From the worst of her encounters with inmates, Green developed Cora, Nick’s mother. She has a long history of shady involvement and a past that’s remained buried from her son’s knowledge until Mackenzie goes digging, motivated and confused by her husband’s dying warning.

Green said that most inmates she’s worked with in prison have horrific personal histories, often used by them as justification for their actions. It’s these types of character traits she attributed to Cora.

Green, who is enrolled in the fine arts and creative writing master’s degree program at Fairleigh Dickinson University in New Jersey, penned the piece over a span of five years, beginning in 2007.

She sent her work to literary agents and received feedback. Several said the book had value but suggested it needed something more. That something turned out to be an additional point-of-view. Thus, the story is written from two points-of-view: the first person account as experienced through Mackenzie and, secondly, Cora’s point-of-view expressed via the third person.

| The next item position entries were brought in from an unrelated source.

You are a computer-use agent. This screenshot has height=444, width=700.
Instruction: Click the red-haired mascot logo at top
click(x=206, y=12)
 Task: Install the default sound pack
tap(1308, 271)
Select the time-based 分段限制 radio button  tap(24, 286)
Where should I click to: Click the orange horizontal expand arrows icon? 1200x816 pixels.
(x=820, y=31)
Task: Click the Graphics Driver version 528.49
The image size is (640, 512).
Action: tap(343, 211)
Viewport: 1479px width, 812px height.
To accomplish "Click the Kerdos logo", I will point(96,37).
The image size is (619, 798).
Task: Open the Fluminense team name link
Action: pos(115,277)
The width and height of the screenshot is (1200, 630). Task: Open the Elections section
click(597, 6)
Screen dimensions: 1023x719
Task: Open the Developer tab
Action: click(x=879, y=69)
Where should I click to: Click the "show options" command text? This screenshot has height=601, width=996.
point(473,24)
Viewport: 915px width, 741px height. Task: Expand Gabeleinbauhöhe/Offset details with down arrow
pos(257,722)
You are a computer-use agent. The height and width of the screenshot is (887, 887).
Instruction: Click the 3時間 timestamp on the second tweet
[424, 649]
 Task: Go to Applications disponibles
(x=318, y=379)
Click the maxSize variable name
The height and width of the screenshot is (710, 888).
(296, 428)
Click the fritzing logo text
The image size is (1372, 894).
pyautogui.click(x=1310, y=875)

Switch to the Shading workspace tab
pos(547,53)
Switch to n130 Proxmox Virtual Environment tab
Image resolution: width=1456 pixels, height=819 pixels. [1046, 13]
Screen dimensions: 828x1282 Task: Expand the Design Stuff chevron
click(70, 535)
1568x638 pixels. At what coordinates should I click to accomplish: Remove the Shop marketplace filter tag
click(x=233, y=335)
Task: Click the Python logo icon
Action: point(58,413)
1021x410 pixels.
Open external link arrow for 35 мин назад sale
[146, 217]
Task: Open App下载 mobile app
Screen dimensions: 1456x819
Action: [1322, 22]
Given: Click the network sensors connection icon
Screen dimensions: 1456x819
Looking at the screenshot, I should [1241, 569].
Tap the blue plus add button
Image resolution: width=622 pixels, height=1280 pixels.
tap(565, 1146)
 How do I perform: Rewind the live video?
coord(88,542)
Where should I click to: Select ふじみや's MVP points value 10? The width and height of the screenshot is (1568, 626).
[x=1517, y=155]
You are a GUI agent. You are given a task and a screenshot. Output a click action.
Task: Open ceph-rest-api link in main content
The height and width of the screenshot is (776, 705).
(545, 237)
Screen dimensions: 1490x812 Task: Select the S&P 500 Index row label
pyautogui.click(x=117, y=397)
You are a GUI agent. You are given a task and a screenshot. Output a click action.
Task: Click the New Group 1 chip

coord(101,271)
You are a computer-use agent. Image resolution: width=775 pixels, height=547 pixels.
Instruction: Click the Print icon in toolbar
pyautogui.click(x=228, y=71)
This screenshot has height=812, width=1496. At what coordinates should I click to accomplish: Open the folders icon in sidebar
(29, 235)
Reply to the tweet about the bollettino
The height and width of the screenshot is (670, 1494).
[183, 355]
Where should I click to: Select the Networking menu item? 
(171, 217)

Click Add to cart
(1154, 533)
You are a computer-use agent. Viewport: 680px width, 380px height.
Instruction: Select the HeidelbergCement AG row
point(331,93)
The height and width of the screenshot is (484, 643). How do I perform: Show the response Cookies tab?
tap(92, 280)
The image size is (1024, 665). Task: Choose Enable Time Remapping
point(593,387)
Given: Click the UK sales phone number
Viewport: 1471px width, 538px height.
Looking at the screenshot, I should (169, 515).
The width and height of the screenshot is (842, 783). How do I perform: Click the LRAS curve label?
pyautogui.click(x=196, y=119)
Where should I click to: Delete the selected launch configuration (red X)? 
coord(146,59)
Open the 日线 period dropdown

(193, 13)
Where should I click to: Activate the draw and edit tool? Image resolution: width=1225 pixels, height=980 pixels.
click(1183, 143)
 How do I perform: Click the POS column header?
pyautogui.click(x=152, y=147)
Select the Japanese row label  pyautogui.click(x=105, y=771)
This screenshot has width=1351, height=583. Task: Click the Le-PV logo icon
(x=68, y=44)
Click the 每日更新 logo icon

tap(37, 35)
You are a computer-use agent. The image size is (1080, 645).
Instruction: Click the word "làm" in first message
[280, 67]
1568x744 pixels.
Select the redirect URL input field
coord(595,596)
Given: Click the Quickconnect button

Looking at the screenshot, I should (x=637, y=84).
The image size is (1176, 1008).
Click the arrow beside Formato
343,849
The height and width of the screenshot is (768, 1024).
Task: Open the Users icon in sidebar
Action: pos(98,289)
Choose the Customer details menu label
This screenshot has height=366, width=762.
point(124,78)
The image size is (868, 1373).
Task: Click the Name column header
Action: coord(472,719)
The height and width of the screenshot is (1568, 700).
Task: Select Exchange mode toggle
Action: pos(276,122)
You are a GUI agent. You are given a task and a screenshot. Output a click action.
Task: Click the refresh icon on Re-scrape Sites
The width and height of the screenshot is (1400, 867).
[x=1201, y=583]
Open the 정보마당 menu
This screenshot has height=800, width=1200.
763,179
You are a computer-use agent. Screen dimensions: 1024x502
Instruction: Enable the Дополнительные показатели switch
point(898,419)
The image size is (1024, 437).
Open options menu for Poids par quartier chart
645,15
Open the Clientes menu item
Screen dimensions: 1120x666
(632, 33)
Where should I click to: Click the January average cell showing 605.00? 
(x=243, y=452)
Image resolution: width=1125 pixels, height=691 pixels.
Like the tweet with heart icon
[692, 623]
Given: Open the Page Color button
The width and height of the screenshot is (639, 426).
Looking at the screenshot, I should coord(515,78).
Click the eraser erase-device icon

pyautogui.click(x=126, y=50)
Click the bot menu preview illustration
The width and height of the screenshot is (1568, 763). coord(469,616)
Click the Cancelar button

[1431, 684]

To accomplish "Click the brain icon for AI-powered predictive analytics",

This is the first published novel for Green, who flirted with writing during her high school days and has sold a few magazine pieces. As the years passed, she attended various writers’ conferences and related events. That’s where she learned how the publishing industry has changed in recent years.

“Before 2010 if you self-published it was like the kiss of death,” she said. “I really did believe that if I did this myself, it would be a dead end. But then things really changed.”

Now, traditional publishing houses cherry-pick top-selling self-published authors. In 2009, the number of nontraditional titles released dwarfed that of traditionally published books by more than 475,000 titles, according to a 2010 Publisher’s Weekly article.

Green and others’ perception of the changing nature of the publishing industry convinced her to publish the piece by herself. The week the book debuted, Green claimed she sold more than 60 copies of her book online. A number of blogs have covered its release.

A mother of two, she is currently working on her second novel, a piece she plans to submit to fulfill her master’s thesis requirement from Fairleigh Dickinson University.

“The Book of James,” by Ellen Green, is available online at Amazon and Barnes and Noble.